Excerpts from a dataset
[Start of Attachment]

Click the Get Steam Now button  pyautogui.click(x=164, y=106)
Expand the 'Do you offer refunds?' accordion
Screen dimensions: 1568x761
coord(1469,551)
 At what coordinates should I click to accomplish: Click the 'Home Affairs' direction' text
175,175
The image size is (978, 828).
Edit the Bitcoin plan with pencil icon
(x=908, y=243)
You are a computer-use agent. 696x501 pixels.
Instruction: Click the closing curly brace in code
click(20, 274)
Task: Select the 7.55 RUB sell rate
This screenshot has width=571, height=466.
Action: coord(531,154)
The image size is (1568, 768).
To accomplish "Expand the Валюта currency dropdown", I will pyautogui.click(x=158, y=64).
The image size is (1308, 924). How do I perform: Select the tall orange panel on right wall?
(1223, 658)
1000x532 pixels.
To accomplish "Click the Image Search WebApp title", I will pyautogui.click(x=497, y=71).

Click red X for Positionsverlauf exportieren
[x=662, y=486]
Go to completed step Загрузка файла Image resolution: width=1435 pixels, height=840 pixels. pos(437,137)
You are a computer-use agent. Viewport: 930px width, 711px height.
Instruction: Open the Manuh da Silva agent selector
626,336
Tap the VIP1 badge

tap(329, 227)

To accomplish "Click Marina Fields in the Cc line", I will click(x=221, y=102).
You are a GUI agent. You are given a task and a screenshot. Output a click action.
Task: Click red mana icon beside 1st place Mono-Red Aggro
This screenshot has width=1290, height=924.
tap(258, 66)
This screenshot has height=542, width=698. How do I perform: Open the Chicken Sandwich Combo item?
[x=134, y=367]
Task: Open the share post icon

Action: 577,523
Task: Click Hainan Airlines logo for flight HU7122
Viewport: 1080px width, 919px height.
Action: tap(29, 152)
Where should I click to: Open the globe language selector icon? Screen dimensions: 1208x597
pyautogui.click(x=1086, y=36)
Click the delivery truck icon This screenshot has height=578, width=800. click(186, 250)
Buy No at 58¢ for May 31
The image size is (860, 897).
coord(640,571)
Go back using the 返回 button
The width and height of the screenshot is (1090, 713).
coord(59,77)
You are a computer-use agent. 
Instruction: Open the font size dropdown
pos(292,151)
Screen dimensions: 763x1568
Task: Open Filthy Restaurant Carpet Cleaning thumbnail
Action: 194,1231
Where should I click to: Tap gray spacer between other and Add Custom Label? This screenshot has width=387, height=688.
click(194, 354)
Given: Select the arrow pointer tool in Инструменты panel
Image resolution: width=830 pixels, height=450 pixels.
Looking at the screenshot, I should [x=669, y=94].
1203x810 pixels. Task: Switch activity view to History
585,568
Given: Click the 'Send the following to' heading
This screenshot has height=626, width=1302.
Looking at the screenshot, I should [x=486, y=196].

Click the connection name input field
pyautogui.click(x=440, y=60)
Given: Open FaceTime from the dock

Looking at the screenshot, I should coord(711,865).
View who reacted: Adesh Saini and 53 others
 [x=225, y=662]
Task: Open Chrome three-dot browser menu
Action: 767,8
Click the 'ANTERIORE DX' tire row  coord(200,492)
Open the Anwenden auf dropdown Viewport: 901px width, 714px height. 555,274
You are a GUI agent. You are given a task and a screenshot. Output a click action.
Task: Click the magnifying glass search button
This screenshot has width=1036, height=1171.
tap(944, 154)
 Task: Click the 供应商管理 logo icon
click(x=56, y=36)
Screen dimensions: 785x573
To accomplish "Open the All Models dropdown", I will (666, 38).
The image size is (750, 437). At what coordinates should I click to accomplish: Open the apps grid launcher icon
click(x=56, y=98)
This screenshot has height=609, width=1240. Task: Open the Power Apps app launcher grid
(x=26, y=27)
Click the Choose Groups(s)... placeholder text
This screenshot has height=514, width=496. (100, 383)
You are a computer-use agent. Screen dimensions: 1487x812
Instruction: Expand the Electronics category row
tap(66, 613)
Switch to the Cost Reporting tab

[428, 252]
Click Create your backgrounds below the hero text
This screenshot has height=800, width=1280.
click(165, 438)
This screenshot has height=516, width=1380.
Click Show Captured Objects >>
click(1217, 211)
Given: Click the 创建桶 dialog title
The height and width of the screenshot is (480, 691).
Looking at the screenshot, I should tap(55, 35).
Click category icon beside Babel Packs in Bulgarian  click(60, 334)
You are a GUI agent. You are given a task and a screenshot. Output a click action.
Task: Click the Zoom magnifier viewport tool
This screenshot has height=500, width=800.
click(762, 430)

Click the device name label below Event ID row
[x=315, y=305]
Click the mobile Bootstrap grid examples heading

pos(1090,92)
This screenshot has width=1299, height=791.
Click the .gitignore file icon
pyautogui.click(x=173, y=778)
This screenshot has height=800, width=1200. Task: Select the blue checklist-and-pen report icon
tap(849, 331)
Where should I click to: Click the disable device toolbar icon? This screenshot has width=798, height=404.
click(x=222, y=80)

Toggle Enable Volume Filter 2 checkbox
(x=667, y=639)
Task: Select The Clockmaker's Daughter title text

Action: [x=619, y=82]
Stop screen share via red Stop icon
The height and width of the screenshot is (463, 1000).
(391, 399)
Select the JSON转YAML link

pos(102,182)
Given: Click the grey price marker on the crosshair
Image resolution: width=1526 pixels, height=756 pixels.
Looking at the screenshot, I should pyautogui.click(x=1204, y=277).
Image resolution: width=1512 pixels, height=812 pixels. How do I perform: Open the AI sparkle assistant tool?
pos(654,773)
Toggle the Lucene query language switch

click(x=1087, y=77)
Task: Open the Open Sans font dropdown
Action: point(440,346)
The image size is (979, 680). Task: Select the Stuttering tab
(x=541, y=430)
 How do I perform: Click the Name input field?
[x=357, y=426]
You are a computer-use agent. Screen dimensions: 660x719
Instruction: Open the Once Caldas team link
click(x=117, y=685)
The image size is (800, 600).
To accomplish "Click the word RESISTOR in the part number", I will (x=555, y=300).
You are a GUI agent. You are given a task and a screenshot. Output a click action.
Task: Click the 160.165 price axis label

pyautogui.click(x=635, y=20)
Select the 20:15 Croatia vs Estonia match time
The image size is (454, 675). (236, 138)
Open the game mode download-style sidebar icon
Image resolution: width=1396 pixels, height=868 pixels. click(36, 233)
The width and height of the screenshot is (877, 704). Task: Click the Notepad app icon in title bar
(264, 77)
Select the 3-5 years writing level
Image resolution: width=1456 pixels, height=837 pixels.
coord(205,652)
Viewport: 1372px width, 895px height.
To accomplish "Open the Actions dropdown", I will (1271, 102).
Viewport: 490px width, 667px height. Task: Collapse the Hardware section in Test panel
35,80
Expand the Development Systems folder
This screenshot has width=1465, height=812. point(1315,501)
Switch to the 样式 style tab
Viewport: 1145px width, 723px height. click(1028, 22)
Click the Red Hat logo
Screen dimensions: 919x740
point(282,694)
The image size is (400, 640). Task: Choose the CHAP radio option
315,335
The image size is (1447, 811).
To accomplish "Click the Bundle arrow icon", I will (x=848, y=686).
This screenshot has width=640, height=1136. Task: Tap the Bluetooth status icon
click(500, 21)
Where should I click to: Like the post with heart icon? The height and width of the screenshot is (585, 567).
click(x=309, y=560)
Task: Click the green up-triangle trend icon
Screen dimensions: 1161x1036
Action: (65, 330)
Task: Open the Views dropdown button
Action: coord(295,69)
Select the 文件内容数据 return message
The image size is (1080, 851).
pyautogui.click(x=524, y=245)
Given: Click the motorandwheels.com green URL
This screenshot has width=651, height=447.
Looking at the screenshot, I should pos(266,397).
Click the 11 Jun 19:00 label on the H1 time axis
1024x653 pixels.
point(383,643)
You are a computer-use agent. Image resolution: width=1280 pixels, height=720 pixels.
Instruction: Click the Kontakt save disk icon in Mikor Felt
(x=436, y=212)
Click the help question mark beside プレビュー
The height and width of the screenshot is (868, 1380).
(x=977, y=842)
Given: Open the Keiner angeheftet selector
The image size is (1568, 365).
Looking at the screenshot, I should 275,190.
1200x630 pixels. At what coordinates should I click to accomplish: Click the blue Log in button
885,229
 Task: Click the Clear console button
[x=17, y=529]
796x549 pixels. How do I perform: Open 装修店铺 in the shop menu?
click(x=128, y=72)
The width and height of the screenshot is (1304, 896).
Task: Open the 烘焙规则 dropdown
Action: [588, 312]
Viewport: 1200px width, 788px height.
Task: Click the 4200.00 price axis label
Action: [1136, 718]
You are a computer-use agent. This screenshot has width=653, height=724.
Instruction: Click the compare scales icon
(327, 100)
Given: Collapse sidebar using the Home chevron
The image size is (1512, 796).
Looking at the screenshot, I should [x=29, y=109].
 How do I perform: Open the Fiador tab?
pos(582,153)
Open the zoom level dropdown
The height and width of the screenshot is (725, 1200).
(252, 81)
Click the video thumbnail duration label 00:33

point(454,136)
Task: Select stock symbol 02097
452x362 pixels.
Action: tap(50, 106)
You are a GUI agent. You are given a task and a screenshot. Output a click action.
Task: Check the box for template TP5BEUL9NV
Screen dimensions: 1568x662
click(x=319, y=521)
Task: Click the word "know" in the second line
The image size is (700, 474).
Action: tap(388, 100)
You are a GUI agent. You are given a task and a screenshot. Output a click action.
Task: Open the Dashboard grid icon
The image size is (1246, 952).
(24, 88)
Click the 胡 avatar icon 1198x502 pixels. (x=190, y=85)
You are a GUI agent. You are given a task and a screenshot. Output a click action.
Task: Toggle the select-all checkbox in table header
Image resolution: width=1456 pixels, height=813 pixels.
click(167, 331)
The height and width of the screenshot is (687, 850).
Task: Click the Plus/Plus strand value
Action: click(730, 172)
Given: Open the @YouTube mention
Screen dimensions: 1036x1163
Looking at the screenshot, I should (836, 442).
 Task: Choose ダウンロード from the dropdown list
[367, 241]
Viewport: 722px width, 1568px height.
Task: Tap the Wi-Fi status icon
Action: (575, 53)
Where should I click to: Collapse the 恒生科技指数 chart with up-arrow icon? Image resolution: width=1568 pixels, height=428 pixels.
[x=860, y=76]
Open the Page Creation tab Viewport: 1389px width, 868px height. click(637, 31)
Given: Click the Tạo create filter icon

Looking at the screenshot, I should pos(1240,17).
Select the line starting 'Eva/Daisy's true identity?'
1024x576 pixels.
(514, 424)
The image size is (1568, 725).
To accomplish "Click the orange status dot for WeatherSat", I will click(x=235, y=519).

[End of Attachment]

Your instructions: Which lines of the data contain the string "word"? Copy each of them.

Task response:
To accomplish "Click the word RESISTOR in the part number", I will (x=555, y=300).
Task: Click the word "know" in the second line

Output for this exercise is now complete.